TASK OBJECTIVE = Below are the records; give again exactly the line with "Task: Click the 正式发布版本 description cell", the line with "The image size is (1499, 579).", and each line that lies between them, and nothing besides.

DATA UNDER STUDY: Begin

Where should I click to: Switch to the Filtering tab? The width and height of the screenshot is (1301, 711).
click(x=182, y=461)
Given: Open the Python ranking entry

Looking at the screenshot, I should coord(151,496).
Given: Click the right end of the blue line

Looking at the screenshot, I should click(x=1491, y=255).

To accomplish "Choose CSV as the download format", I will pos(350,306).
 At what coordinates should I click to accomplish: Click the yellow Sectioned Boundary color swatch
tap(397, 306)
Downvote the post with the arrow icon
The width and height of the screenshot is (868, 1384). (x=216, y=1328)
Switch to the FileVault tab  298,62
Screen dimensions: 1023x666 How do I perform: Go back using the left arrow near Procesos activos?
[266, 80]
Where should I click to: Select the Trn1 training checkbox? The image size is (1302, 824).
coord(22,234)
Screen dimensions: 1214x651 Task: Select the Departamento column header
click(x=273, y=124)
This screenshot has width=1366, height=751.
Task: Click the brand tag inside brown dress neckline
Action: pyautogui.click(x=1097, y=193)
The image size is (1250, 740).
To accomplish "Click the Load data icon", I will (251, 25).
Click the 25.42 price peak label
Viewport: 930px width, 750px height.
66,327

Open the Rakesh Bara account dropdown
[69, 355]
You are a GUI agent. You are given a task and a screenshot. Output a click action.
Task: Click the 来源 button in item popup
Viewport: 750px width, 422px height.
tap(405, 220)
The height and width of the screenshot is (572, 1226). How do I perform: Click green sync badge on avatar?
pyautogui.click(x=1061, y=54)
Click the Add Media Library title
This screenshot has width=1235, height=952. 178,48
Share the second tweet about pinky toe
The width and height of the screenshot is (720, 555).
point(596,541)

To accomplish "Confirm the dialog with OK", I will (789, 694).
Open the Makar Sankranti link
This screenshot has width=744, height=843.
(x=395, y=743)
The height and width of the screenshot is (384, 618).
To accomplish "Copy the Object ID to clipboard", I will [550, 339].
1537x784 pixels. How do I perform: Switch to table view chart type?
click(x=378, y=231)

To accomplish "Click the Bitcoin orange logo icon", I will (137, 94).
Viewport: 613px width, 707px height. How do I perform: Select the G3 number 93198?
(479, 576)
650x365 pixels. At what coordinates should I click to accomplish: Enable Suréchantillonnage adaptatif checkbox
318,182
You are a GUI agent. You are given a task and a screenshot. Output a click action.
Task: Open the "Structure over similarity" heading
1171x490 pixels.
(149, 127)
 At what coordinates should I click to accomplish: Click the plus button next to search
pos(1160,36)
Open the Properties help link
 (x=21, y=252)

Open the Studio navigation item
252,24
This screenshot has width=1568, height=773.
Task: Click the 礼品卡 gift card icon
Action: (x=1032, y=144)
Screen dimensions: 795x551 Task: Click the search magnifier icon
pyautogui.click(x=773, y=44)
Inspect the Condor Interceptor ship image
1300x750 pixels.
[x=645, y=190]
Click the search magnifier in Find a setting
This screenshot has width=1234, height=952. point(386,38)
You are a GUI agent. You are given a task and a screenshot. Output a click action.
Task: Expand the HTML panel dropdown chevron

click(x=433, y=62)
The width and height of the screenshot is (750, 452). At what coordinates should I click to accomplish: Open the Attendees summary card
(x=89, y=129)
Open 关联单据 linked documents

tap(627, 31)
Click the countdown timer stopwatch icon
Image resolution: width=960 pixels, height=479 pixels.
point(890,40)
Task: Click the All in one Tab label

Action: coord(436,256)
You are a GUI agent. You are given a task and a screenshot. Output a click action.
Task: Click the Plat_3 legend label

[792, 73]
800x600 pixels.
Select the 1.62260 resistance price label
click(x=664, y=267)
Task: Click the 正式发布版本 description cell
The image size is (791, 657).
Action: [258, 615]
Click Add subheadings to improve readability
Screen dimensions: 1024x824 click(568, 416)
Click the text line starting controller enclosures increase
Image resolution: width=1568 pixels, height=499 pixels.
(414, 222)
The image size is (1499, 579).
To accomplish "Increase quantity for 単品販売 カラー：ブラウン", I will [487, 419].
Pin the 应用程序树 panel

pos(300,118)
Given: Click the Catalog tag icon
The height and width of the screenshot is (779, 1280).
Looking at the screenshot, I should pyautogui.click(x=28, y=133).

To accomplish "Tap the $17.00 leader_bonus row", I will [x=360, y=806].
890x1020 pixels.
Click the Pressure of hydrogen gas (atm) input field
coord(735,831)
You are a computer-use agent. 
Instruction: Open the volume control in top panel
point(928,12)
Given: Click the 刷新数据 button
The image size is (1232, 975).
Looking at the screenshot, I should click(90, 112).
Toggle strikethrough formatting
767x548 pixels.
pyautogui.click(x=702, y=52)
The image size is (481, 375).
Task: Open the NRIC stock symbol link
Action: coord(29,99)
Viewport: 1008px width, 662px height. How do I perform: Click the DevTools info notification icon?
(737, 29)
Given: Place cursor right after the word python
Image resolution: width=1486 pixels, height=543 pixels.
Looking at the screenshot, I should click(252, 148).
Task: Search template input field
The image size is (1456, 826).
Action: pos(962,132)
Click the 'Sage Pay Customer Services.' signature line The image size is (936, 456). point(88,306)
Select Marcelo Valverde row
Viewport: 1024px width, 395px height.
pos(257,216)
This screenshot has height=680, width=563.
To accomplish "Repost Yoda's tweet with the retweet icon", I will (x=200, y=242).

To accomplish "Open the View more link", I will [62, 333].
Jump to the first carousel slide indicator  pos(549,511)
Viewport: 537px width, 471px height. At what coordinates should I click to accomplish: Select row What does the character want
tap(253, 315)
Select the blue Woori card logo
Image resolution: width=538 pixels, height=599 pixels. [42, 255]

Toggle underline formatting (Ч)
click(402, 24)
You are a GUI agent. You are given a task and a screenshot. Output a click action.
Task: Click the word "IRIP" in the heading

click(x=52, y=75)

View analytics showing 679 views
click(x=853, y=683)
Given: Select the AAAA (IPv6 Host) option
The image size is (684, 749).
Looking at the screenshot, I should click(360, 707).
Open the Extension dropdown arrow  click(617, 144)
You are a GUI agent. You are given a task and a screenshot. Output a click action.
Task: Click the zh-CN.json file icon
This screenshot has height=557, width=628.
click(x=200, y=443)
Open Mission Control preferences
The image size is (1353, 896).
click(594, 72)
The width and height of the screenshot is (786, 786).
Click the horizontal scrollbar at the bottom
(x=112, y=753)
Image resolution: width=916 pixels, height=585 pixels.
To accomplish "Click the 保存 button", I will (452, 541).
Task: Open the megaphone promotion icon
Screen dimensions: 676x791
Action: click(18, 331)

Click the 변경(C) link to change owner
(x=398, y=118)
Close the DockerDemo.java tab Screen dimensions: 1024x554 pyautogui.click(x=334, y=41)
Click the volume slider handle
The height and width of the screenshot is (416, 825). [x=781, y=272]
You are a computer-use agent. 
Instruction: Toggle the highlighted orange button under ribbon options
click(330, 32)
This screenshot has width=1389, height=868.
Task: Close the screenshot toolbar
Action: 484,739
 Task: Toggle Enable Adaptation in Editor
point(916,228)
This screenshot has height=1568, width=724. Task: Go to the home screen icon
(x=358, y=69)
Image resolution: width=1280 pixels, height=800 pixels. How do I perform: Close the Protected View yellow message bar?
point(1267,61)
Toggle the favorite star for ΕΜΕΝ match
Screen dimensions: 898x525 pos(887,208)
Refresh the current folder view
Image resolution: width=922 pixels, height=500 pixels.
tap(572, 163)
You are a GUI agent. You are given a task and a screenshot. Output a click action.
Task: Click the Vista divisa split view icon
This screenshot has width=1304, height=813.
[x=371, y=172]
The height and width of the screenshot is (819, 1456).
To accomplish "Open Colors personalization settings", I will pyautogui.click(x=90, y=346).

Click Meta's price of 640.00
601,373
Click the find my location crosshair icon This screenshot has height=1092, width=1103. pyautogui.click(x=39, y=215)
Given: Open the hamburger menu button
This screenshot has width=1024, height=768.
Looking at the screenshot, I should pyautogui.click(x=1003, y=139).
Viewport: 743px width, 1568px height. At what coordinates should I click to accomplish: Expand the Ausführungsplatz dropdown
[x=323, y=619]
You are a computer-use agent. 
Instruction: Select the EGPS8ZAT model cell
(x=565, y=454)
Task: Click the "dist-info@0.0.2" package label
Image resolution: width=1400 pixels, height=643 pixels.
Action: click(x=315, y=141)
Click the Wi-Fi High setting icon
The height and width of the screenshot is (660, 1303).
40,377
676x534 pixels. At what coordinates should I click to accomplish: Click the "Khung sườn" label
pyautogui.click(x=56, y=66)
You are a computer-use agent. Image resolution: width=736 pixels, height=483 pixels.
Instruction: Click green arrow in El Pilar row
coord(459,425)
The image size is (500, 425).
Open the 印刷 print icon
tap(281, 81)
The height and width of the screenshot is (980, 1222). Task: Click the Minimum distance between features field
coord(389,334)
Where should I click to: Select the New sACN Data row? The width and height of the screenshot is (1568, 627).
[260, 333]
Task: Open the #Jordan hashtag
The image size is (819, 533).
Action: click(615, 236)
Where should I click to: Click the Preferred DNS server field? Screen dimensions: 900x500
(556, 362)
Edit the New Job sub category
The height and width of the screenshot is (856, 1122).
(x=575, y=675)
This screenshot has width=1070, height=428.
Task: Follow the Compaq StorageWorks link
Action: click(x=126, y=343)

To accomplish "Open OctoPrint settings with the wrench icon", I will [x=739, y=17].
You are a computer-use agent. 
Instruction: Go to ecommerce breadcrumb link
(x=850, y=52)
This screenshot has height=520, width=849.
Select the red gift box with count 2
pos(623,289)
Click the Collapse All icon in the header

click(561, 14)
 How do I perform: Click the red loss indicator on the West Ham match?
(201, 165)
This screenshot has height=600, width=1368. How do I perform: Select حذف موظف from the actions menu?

DATA UNDER STUDY: End

EXERCISE RESULT =
Task: Click the 正式发布版本 description cell
The image size is (791, 657).
Action: [258, 615]
Click Add subheadings to improve readability
Screen dimensions: 1024x824 click(568, 416)
Click the text line starting controller enclosures increase
Image resolution: width=1568 pixels, height=499 pixels.
(414, 222)
The image size is (1499, 579).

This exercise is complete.